━━ Input material ━━

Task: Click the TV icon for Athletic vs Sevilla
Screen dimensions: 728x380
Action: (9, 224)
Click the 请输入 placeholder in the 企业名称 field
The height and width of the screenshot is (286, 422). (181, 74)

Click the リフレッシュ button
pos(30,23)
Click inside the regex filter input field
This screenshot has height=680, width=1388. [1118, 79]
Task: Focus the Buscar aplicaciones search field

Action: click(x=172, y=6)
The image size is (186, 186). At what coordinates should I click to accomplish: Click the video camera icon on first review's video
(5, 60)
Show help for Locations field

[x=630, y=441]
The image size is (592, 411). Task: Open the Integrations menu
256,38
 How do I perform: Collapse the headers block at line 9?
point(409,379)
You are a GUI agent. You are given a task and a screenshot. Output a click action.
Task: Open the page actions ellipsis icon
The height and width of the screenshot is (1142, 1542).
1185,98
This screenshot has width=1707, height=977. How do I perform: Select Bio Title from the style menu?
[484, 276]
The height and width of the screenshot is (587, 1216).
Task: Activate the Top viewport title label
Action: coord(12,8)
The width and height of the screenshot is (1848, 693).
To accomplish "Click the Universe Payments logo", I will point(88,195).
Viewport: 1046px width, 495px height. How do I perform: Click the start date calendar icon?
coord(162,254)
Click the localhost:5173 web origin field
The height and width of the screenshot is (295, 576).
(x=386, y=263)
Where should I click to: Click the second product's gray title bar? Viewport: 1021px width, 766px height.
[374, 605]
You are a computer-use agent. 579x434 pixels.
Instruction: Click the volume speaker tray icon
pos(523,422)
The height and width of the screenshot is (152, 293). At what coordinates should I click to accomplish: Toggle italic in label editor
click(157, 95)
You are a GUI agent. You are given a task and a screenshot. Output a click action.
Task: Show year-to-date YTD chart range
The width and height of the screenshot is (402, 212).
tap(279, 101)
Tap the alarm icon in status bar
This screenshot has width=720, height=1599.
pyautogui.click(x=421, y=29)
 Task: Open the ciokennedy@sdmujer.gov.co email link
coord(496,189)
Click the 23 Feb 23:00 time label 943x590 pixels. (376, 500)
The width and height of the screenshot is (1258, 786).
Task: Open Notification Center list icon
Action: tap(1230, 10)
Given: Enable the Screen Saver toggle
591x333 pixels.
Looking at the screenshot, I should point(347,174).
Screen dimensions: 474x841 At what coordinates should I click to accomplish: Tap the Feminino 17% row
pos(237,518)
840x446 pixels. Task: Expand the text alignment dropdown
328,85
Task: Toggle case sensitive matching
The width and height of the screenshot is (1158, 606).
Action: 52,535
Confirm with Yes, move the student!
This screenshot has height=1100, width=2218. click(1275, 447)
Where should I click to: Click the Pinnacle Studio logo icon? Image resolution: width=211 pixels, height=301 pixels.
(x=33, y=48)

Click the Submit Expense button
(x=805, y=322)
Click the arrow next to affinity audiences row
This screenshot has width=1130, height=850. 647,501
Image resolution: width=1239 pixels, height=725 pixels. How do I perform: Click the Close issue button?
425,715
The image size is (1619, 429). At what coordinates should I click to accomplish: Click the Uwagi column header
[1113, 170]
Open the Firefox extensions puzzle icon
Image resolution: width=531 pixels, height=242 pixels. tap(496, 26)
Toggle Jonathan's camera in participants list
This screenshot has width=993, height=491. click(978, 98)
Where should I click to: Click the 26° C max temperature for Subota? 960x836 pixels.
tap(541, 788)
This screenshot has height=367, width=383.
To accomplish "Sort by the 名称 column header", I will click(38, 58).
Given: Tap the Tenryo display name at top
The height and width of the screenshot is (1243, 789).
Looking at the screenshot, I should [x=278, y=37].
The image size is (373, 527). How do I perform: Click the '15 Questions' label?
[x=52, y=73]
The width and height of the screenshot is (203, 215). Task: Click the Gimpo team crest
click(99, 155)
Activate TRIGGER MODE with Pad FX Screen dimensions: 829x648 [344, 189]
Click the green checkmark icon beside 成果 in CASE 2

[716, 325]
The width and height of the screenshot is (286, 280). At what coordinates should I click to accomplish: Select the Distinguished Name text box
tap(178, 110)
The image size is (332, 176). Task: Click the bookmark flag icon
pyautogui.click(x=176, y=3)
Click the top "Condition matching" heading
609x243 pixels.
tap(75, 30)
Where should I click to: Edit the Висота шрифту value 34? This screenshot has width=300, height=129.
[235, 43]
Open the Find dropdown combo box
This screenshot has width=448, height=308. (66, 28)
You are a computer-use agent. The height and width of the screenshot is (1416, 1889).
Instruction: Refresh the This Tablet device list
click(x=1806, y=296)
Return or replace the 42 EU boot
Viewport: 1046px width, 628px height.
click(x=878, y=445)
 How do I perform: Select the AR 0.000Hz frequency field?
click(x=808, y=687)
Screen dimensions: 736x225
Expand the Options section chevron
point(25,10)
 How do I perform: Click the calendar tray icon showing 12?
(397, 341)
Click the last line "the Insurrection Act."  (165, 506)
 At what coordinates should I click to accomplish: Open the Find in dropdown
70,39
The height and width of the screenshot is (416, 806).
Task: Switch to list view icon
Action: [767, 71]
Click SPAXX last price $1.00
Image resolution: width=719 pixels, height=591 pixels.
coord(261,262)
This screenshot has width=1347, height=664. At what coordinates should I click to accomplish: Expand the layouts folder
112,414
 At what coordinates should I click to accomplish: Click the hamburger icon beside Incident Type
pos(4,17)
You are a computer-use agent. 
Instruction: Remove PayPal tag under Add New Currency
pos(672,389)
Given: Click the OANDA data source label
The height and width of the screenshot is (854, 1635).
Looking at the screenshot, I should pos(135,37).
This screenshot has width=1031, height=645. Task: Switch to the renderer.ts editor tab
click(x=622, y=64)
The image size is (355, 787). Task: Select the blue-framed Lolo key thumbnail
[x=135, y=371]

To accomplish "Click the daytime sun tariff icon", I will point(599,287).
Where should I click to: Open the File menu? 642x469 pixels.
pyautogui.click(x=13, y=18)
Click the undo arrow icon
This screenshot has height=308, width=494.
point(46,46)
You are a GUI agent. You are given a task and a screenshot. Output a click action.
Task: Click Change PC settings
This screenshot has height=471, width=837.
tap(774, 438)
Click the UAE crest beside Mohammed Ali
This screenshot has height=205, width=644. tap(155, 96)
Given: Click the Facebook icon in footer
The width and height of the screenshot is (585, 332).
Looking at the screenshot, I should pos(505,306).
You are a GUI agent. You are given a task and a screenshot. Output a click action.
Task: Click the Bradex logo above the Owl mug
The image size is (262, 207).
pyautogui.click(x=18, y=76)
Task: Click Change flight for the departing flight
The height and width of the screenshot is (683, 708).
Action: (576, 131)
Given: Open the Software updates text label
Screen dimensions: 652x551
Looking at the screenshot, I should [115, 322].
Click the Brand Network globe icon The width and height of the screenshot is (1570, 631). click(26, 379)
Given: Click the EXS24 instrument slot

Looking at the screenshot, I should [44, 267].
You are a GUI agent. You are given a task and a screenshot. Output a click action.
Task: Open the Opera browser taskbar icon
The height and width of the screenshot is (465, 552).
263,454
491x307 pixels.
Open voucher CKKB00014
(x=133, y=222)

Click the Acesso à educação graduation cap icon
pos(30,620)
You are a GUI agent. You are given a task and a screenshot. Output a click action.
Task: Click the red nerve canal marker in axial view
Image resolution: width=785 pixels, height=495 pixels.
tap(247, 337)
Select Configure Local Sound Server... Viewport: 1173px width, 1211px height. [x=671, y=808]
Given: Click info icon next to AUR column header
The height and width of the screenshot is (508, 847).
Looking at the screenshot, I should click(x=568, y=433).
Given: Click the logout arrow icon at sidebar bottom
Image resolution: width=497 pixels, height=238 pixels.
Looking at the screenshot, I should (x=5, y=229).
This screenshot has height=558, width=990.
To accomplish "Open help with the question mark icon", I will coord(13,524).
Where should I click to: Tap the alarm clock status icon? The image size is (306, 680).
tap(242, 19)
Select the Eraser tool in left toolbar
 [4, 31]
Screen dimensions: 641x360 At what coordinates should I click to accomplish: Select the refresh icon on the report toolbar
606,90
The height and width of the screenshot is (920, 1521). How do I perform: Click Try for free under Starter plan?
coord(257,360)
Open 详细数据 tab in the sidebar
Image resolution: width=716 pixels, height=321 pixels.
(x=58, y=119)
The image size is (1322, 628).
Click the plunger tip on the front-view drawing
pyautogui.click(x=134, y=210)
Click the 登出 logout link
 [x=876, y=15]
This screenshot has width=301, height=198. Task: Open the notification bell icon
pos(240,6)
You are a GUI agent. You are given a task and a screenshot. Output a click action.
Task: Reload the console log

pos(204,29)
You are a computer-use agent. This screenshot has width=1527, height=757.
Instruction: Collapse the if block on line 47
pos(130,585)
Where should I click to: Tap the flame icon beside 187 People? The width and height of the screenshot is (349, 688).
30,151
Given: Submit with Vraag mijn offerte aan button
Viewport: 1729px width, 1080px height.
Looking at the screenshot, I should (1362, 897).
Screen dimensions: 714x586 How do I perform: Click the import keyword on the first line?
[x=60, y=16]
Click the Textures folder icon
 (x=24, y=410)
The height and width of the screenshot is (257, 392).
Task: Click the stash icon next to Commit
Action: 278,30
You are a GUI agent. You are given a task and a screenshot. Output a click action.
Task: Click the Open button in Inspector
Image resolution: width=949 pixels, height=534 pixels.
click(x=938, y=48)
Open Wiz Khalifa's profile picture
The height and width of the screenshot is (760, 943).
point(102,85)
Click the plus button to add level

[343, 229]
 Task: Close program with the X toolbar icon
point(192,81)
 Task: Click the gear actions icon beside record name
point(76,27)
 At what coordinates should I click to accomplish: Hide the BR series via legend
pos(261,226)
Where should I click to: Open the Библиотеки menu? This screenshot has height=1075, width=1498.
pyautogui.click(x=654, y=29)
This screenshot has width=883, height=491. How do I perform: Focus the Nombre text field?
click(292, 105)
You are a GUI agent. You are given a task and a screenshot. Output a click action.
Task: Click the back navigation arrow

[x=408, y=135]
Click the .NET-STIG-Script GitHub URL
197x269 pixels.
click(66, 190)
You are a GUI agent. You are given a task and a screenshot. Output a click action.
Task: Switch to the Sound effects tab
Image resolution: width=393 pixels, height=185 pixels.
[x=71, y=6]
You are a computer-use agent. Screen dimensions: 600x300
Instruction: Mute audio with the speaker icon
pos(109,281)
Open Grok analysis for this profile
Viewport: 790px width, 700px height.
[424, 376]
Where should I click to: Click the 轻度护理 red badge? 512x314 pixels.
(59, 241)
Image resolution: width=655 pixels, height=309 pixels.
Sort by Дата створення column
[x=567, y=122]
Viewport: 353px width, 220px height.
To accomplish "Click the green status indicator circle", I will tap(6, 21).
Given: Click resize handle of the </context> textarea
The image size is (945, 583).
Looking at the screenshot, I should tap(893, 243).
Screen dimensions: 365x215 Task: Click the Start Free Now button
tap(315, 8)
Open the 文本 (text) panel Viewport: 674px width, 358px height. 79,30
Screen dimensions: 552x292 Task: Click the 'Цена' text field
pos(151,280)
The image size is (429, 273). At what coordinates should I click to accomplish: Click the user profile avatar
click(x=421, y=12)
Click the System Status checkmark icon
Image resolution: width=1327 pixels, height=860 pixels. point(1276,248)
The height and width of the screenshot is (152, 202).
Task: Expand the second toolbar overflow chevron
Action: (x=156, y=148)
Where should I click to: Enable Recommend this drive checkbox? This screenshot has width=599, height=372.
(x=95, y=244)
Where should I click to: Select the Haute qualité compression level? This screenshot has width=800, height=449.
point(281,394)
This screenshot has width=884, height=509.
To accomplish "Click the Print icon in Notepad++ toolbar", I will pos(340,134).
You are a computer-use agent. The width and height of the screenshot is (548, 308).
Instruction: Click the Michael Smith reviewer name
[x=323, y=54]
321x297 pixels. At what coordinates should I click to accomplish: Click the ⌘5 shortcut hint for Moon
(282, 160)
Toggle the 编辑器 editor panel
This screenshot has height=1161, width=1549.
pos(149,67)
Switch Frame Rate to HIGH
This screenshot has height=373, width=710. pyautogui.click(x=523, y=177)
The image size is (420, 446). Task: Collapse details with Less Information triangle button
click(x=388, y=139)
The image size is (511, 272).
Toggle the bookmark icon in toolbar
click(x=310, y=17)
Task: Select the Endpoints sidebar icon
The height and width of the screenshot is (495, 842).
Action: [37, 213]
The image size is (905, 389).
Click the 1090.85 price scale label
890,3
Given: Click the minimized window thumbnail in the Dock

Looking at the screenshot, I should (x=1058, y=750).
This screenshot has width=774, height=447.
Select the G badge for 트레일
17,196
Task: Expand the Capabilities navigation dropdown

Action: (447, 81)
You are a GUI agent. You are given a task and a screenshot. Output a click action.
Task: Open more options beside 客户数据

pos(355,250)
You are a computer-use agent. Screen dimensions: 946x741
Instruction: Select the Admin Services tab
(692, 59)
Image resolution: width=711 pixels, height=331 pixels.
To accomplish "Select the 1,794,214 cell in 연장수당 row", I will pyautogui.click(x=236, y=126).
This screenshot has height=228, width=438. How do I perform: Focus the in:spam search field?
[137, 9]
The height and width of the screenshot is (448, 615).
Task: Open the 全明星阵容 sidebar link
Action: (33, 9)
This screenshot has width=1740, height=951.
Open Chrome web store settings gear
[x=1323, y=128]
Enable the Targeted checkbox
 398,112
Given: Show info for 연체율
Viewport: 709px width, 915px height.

━━━

§ **What you have to do**: Copy out the lines of the material from the line containing "I will point(599,287)." up to and including the line containing "Looking at the screenshot, I should [44, 267].".

§ **Exercise response**:
To accomplish "Click the daytime sun tariff icon", I will point(599,287).
Where should I click to: Open the File menu? 642x469 pixels.
pyautogui.click(x=13, y=18)
Click the undo arrow icon
This screenshot has height=308, width=494.
point(46,46)
You are a GUI agent. You are given a task and a screenshot. Output a click action.
Task: Click Change PC settings
This screenshot has height=471, width=837.
tap(774, 438)
Click the UAE crest beside Mohammed Ali
This screenshot has height=205, width=644. tap(155, 96)
Given: Click the Facebook icon in footer
The width and height of the screenshot is (585, 332).
Looking at the screenshot, I should pos(505,306).
You are a GUI agent. You are given a task and a screenshot. Output a click action.
Task: Click the Bradex logo above the Owl mug
The image size is (262, 207).
pyautogui.click(x=18, y=76)
Task: Click Change flight for the departing flight
The height and width of the screenshot is (683, 708).
Action: (576, 131)
Given: Open the Software updates text label
Screen dimensions: 652x551
Looking at the screenshot, I should [115, 322].
Click the Brand Network globe icon The width and height of the screenshot is (1570, 631). click(26, 379)
Given: Click the EXS24 instrument slot

Looking at the screenshot, I should [44, 267].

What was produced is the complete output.